AEMO is also working on long-term solutions:

  • Develop novel technical solutions to reduce interactions causing system instability, e.g. via the Advanced System Integration Group
  • Ongoing validation of system model against measured event data to enable operation closer to system capability
  • Review the regulated connections process to facilitate coordinated assessment of multiple connection projects that may impact each other.
  • Support and lead network augmentations via the current Regulated Investment Test for Transmission (RIT-T) processes and the Integrated System Plan

Current and prospective connection applicants

Developers interested in connecting generation in the West Murray Zone and surrounding area should contact their local network service provider (NSP) before making any financial commitments, to discuss whether, when and how they might be able to progress their project.

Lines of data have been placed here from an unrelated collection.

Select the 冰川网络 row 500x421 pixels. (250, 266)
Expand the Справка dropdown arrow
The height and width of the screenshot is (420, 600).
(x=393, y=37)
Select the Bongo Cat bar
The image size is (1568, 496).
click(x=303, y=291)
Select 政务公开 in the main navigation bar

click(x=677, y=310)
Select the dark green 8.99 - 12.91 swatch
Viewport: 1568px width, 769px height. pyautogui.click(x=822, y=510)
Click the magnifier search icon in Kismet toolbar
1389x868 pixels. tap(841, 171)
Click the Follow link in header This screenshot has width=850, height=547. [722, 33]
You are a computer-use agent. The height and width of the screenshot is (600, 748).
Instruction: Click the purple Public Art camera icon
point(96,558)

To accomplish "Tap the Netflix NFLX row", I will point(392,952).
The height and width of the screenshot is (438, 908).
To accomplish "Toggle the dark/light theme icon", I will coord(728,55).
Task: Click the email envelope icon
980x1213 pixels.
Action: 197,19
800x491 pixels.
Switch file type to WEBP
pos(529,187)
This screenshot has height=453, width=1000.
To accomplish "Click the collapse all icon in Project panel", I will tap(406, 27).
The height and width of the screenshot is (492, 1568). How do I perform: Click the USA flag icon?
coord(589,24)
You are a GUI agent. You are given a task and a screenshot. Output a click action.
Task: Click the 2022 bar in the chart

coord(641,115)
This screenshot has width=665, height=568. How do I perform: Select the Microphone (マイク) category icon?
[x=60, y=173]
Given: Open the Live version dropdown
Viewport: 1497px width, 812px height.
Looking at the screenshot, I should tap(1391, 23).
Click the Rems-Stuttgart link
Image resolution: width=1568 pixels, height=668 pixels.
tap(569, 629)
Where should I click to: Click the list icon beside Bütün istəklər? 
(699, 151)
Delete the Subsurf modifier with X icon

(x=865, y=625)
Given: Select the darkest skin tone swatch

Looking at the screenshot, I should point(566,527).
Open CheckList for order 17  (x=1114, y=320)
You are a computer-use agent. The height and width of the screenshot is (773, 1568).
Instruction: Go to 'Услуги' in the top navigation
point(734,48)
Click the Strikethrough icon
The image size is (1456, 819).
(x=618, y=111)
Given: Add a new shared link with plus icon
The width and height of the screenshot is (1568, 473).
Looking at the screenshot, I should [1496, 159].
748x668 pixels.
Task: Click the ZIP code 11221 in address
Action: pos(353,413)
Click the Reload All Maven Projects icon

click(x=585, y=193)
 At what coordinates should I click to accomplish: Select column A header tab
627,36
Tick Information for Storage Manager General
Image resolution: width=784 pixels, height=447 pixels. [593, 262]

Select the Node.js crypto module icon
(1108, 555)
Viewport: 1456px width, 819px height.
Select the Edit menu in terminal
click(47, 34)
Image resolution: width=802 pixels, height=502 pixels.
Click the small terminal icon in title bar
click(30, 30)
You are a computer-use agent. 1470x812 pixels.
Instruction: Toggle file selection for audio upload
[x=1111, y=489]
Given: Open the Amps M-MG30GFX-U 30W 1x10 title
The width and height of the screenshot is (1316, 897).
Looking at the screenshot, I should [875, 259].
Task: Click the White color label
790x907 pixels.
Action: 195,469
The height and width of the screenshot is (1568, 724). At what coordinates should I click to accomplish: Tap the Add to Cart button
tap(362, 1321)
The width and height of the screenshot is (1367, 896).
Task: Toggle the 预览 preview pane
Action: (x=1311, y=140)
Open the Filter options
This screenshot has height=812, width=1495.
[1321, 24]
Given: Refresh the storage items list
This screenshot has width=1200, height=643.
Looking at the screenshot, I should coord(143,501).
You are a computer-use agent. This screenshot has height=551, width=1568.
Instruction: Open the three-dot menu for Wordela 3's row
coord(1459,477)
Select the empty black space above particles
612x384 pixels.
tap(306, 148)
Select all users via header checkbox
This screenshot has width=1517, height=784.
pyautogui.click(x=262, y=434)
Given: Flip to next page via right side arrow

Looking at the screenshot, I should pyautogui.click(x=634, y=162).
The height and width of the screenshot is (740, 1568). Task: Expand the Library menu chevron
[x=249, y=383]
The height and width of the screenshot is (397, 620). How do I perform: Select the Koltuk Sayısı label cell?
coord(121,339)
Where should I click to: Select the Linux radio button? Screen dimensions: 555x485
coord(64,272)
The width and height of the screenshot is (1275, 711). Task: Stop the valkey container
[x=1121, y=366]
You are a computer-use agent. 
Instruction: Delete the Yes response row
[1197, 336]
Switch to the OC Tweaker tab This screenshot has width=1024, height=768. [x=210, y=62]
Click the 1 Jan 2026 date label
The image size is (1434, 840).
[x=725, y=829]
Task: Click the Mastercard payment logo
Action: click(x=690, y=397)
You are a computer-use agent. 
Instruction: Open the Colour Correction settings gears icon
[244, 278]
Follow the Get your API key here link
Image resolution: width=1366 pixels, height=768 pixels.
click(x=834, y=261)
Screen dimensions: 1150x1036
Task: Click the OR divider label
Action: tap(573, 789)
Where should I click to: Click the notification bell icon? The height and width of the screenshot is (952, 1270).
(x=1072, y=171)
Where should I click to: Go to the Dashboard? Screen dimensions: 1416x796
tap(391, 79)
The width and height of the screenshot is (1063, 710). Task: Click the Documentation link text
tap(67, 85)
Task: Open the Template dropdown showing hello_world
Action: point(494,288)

Prospective developers and current applicants should be aware of the following:

  • The capacity of the existing network in the WMZ to host large scale inverter-connected generation has likely been reached, or will be reached by the time already-committed projects are integrated. New and existing generation across large parts of the WMZ will be materially constrained for significant periods of time pending large-scale network investment. This will not only restrict commercial output, but may prevent or delay completion of commissioning for new projects.
  • Connections that rely on future regulated upgrades to the network cannot be assessed until those upgrades are substantially complete.
  • There will be significant delays in NSP and AEMO project assessments due to the complexity and detail of studies required to confirm the impact of a new connection on system security and quality of supply.
  • Very low system strength increases the potential for interaction of inverter-based resources to produce unacceptable voltage oscillations. For system security reasons, any proposed generating plant that is shown to contribute to instability will not be connected.
  • AEMO and NSPs will not be able to progress any assessment of proposed performance standards without a complete, site-specific PSCAD model, incorporating all information required by AEMO’s Power System Model Guidelines.
  • A full system strength impact assessment will be required for all new and modified connections proposed. System strength connection works or remediation schemes will be needed, which will require additional capital investment – there is no scope to add generation runback or inter-trip schemes.

Intermittent Power System Oscillations Update - April 2022

AEMO has observed intermittent power system oscillations in the West Murray area (VIC/NSW) under a variety of conditions since first identified on 20 August 2020, following a line trip in the West Murray Zone.

Soon after the event AEMO developed a bespoke tool that monitors high resolution power system quantities at Red Cliffs Terminal Station (RCTS) 220 kV and captures intervals with sub-synchronous voltage oscillations.

The frequency of oscillations has been around 19 Hz with varying magnitude. While analysing number of instances when power system oscillations were observed the highest magnitude of oscillations has been closer to the Red Cliffs area. 

On 25 August 2021, AEMO held an industry briefing where we presented information regarding a number of instances of these oscillations. Subsequent to that AEMO also released sample oscillations data for stakeholders to analyse.  

AEMO is working closely with AusNet, Powercor and relevant participants to resolve the issue. AusNet installed additional CT-Labs1 monitoring equipment at Wemen area which is helping the investigation. Powercor has now installed similar monitoring equipment in their sub-transmission network under Wemen Terminal Station to further support the investigation.  

AEMO in collaboration with AusNet and Powercor is currently developing a report that will provide further information on the observed intermittent power system oscillations. The report is expected to be published in Quarter 3 of 2022.